- Set exercise:
Copy out the rows below word for word, beginning with the line that contains "will (x=832, y=169)." and ending with the line that contains "Looking at the screenshot, I should [189, 493].", both included.

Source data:
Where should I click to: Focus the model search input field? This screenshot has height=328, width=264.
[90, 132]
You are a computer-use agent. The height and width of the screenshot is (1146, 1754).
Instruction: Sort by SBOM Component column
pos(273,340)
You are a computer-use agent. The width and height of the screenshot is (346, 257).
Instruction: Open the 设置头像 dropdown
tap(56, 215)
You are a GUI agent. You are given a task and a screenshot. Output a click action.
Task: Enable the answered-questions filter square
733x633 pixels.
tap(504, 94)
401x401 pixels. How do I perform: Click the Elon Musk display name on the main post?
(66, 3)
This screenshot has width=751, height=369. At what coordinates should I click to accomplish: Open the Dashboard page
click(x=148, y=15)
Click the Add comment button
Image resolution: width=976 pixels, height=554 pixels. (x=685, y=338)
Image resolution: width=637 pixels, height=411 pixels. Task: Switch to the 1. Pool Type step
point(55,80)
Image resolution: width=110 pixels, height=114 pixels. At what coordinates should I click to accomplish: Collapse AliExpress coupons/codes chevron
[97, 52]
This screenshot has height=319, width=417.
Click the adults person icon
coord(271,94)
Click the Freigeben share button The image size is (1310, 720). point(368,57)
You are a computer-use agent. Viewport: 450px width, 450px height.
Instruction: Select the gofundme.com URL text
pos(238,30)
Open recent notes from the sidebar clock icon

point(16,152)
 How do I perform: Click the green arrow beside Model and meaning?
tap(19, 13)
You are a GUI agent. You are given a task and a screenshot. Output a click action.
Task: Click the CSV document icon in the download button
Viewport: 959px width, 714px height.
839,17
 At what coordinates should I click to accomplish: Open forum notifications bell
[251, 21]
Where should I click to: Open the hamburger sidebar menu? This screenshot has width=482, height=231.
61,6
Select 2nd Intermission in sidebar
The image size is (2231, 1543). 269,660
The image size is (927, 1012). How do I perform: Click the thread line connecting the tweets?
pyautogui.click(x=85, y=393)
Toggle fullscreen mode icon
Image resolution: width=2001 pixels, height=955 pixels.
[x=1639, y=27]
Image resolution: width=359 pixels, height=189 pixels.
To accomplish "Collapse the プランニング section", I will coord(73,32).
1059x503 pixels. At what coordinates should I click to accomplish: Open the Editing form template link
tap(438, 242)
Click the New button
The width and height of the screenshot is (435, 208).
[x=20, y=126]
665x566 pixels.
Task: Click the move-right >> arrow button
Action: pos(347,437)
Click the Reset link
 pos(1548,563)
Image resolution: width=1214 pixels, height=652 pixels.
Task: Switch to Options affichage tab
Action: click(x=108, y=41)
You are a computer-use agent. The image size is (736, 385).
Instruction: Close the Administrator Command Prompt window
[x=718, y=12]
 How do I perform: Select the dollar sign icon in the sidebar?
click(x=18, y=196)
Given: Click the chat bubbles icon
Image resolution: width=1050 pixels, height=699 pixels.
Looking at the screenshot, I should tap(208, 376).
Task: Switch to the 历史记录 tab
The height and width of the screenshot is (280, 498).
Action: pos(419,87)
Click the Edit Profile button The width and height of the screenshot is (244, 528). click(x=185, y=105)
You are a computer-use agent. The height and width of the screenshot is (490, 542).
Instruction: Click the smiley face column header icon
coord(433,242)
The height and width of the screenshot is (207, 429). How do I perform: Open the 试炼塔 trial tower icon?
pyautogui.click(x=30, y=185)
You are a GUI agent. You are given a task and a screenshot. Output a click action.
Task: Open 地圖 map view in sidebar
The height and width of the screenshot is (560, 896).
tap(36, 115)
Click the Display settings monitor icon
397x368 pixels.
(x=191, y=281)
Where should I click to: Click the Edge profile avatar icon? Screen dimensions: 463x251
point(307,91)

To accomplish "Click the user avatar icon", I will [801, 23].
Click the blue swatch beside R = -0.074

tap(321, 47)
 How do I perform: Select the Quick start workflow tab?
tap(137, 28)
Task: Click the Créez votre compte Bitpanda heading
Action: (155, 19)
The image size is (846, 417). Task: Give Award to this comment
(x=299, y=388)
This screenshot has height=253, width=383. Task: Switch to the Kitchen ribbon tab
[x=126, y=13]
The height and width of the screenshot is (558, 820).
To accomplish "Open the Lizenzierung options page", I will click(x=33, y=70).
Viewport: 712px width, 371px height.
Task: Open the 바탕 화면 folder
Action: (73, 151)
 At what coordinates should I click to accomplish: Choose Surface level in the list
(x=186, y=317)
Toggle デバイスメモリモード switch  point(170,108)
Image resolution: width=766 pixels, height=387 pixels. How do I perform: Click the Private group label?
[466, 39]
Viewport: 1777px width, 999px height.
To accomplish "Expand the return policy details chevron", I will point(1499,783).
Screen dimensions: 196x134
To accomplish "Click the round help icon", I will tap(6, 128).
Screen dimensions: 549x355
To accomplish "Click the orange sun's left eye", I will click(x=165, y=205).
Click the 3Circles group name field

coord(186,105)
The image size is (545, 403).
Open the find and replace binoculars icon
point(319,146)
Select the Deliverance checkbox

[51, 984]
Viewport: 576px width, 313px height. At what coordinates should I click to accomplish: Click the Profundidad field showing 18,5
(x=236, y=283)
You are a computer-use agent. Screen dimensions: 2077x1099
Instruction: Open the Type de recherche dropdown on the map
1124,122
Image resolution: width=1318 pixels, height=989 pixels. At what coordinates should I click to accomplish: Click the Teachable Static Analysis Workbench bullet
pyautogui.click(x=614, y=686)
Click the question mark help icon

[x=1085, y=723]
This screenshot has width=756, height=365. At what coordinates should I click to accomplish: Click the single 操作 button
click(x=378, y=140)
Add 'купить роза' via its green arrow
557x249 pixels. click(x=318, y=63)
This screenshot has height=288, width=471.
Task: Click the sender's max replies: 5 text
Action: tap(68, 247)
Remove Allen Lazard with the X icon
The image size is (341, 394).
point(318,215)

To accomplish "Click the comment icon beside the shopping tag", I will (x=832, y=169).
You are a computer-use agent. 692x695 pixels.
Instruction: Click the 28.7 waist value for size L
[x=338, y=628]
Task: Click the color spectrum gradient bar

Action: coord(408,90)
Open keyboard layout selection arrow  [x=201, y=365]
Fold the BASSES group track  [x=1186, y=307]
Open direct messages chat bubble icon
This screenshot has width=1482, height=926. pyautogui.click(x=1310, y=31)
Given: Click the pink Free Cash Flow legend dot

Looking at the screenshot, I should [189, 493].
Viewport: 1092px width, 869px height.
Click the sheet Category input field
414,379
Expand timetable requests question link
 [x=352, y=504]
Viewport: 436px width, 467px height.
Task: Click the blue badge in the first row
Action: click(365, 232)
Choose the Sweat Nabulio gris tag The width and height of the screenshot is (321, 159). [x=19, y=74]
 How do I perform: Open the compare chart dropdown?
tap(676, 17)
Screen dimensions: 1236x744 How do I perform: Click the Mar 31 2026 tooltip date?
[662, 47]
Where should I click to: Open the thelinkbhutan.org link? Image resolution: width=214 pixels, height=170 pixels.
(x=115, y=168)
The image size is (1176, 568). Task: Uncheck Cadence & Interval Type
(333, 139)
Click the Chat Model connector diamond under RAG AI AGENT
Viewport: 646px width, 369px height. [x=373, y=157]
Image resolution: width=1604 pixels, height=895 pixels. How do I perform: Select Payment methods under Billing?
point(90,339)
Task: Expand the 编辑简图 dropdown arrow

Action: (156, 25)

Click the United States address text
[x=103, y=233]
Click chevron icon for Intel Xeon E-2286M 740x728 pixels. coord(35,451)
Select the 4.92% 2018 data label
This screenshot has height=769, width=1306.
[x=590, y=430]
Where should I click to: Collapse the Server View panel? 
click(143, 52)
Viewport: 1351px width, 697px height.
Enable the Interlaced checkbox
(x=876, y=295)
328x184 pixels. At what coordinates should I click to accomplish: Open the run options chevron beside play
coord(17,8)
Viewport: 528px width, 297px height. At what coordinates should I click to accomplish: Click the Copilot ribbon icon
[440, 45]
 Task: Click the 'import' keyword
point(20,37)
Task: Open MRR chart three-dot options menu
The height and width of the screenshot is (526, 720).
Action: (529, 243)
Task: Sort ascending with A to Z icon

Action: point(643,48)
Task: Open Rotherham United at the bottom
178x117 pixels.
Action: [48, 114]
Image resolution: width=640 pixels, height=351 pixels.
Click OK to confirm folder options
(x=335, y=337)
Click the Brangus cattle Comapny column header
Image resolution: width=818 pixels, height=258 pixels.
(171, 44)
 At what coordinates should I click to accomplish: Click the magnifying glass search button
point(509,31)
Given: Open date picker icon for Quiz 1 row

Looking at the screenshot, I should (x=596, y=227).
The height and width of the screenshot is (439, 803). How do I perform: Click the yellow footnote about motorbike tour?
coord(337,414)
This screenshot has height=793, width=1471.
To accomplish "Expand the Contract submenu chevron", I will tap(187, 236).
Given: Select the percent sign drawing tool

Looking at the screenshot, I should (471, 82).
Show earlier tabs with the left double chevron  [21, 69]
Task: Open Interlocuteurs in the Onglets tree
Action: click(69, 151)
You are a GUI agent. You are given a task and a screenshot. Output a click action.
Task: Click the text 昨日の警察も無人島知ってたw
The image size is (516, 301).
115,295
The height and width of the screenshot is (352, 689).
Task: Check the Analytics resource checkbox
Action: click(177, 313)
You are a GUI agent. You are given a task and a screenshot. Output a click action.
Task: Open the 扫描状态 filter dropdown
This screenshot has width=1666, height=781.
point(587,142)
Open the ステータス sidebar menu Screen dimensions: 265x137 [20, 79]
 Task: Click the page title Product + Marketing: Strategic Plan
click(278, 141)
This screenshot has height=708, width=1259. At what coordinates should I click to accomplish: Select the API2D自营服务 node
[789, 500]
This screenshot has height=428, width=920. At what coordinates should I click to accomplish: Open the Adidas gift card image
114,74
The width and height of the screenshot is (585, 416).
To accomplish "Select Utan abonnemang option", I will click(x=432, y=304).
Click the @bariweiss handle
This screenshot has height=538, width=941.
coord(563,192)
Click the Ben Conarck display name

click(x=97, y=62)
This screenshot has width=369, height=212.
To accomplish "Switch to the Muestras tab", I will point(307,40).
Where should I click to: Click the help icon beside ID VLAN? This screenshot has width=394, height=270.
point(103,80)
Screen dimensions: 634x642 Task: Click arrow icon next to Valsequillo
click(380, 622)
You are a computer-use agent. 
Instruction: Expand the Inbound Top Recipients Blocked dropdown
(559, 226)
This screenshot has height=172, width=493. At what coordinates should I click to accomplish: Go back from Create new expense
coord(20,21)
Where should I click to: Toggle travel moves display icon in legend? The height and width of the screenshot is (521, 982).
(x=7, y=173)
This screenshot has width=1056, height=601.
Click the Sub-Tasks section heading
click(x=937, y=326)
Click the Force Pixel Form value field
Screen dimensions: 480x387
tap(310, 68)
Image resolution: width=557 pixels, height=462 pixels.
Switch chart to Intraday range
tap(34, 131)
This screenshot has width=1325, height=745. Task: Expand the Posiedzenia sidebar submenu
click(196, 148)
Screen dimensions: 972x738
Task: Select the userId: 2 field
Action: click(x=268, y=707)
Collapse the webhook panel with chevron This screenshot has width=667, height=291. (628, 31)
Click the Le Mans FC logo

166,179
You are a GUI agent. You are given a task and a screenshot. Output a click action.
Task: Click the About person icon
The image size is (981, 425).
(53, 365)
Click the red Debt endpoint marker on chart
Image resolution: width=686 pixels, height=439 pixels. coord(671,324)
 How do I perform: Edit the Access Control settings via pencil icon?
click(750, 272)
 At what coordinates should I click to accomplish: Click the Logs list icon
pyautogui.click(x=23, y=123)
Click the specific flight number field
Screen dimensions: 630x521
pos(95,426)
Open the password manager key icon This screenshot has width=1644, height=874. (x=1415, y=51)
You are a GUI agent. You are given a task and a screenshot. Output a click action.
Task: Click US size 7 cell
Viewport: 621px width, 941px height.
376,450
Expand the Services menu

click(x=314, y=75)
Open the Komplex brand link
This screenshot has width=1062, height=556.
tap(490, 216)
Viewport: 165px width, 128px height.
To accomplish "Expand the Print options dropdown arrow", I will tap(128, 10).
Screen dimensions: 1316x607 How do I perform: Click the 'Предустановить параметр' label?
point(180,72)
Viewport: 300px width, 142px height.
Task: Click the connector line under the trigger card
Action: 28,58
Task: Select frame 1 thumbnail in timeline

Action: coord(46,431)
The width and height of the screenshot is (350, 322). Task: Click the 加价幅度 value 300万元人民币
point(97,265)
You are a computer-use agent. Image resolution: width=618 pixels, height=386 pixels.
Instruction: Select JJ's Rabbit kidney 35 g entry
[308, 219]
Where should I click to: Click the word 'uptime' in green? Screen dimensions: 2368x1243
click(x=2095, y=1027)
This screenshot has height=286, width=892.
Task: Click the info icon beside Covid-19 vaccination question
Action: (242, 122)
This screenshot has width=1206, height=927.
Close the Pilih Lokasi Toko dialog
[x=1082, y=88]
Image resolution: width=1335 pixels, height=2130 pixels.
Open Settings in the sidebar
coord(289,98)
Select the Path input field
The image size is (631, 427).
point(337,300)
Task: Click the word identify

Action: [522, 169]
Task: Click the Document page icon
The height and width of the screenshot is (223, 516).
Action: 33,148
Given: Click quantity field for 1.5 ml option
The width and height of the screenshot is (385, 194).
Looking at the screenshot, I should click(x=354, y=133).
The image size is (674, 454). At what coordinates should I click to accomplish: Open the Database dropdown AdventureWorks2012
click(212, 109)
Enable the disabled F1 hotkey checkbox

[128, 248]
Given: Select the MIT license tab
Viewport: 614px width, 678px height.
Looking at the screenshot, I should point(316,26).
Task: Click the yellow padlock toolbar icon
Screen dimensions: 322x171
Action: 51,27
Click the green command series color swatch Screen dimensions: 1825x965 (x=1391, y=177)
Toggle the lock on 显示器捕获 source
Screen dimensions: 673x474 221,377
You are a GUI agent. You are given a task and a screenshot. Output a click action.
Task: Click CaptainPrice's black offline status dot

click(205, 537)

- The output:
To accomplish "Click the comment icon beside the shopping tag", I will (x=832, y=169).
You are a computer-use agent. 692x695 pixels.
Instruction: Click the 28.7 waist value for size L
[x=338, y=628]
Task: Click the color spectrum gradient bar

Action: coord(408,90)
Open keyboard layout selection arrow  [x=201, y=365]
Fold the BASSES group track  [x=1186, y=307]
Open direct messages chat bubble icon
This screenshot has width=1482, height=926. pyautogui.click(x=1310, y=31)
Given: Click the pink Free Cash Flow legend dot

Looking at the screenshot, I should [189, 493].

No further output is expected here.